§ EXCERPTED PASSAGE:
You’re standing in your kitchen, staring at a space on the counter that’s currently occupied by a toaster that burns half the bread and a basket of mail you haven't opened in three weeks. You want an air fryer. But you also want a toaster oven that actually works. And maybe you’ve harbored secret ambitions of dehydrating your own mango slices or proofing sourdough on a Tuesday night. This is where the Breville Smart Oven Air Fryer Pro enters the chat. It’s expensive. It’s shiny. It’s essentially a convection oven that shrunk in the wash, and honestly, it’s one of the few kitchen gadgets that actually lives up to the hype, provided you know what you’re getting into.
Most people see the price tag—usually hovering around $400—and flinch. I get it. That’s a lot of money for something that toasts bread. But we need to stop calling this a toaster oven. It’s a 1800-watt powerhouse with an Element IQ system that’s smarter than my first car.

§ GIVEN DATA:
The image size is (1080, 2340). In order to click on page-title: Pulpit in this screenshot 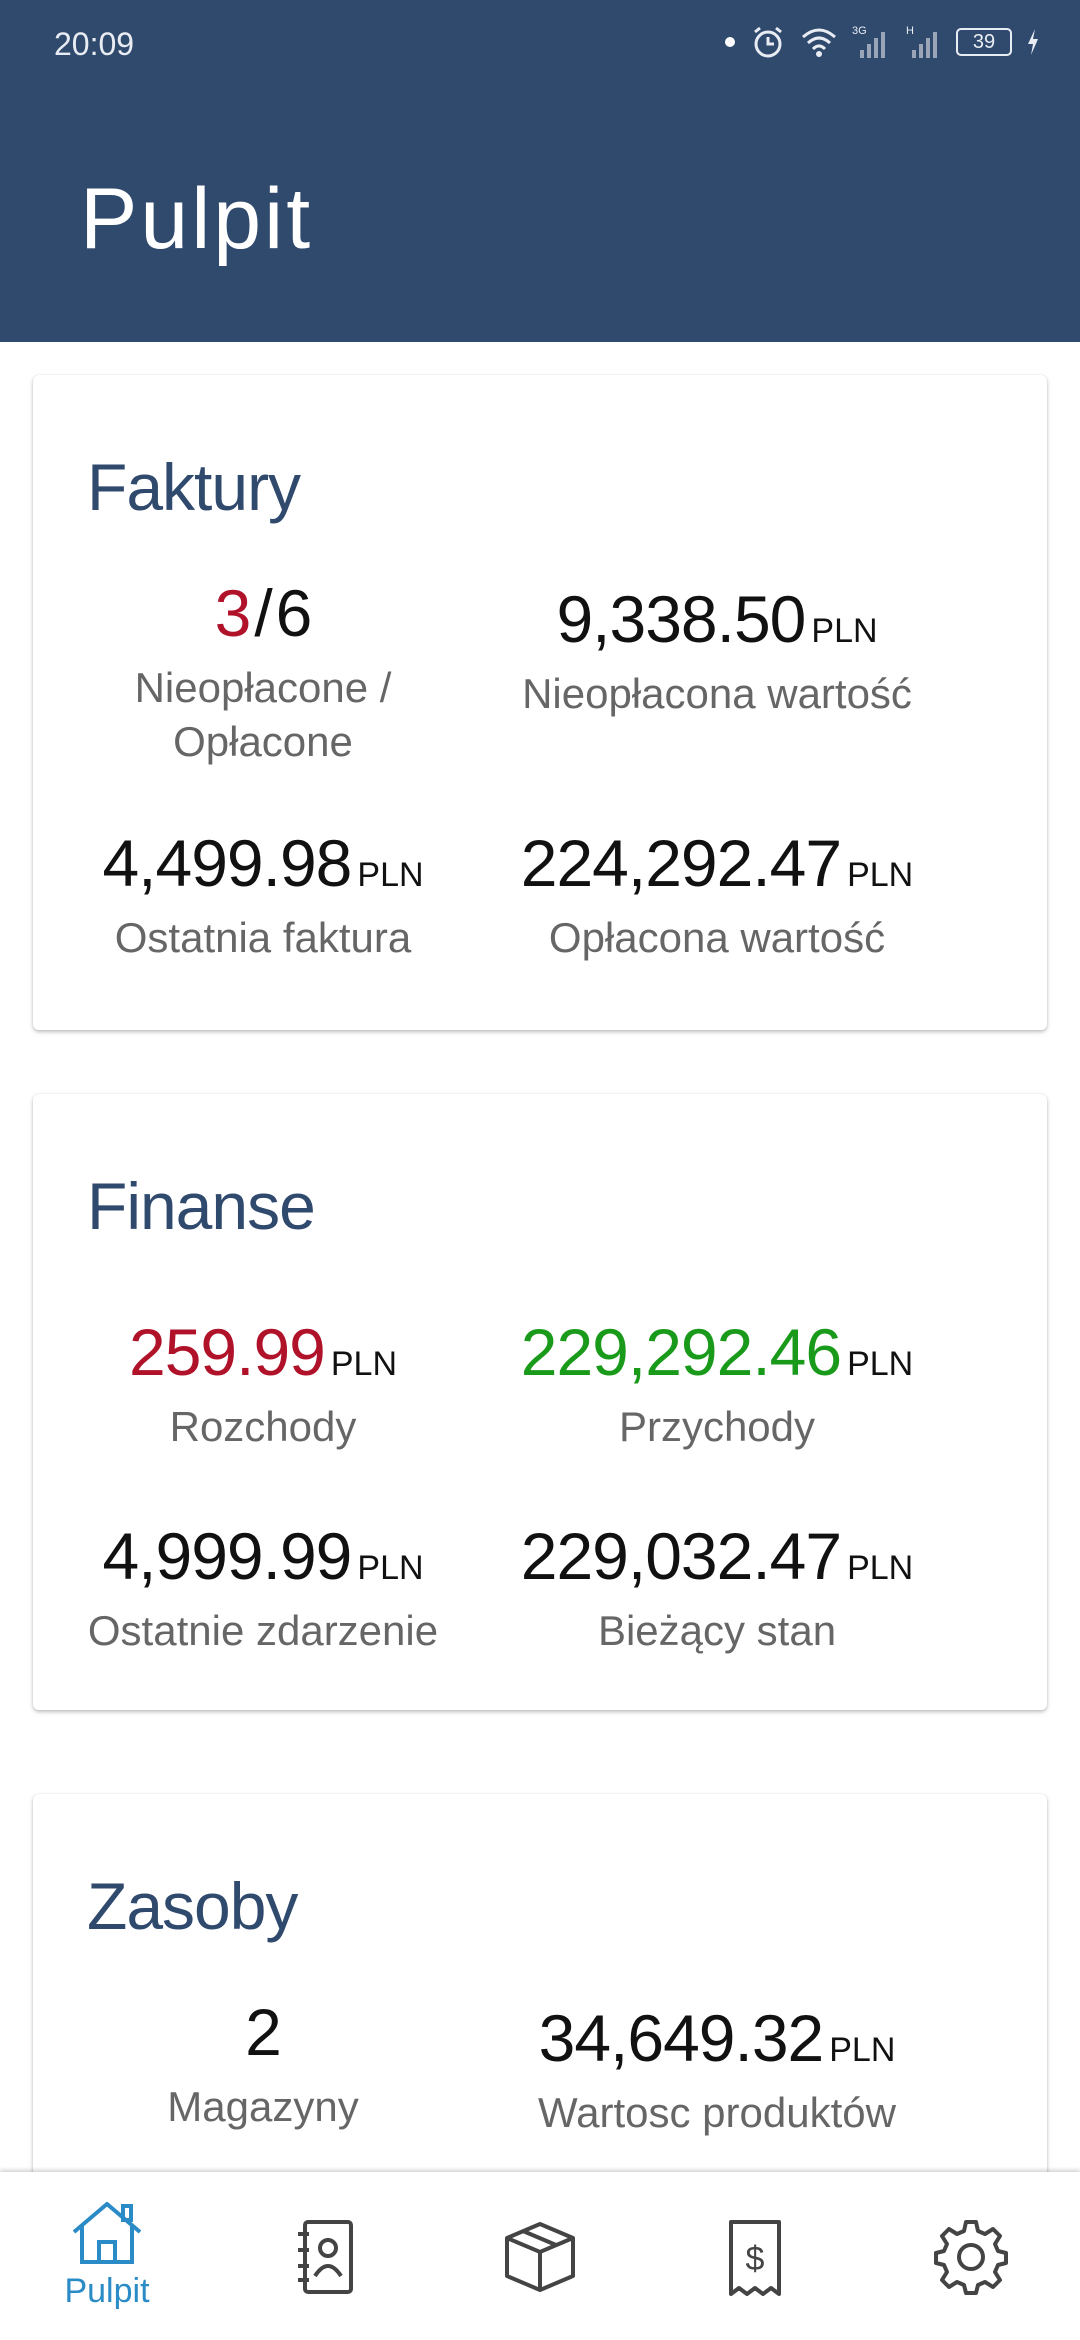, I will do `click(197, 219)`.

§ WORK TO COMPLETE:
Please extend the review of the Breville Smart Oven Air Fryer Pro, starting right after its last sentence.

§ TASK OUTPUT:
The Reality of the Breville Smart Oven Air Fryer Pro Airflow
Air frying is basically just convection cooking on steroids. In a standard oven, the fan moves air around, but it’s often a lazy breeze. In the Breville Smart Oven Air Fryer Pro, the "Super Convection" setting kicks a high-speed fan into gear, stripping away the cold air envelope around your food. This is how you get that crunch. If you’ve ever tried to air fry wings in a cheap toaster oven and ended up with sad, soggy skin, it’s because the CFM (cubic feet per minute) of the airflow wasn't high enough.
Breville uses six independent quartz heating elements. They don't just turn on and stay on. They fluctuate. If you’re baking a delicate cheesecake, the oven shifts power to the top and bottom elements differently than if you’re roasting a 14-pound turkey. Yes, it fits a turkey. A small one, sure, but a whole bird nonetheless.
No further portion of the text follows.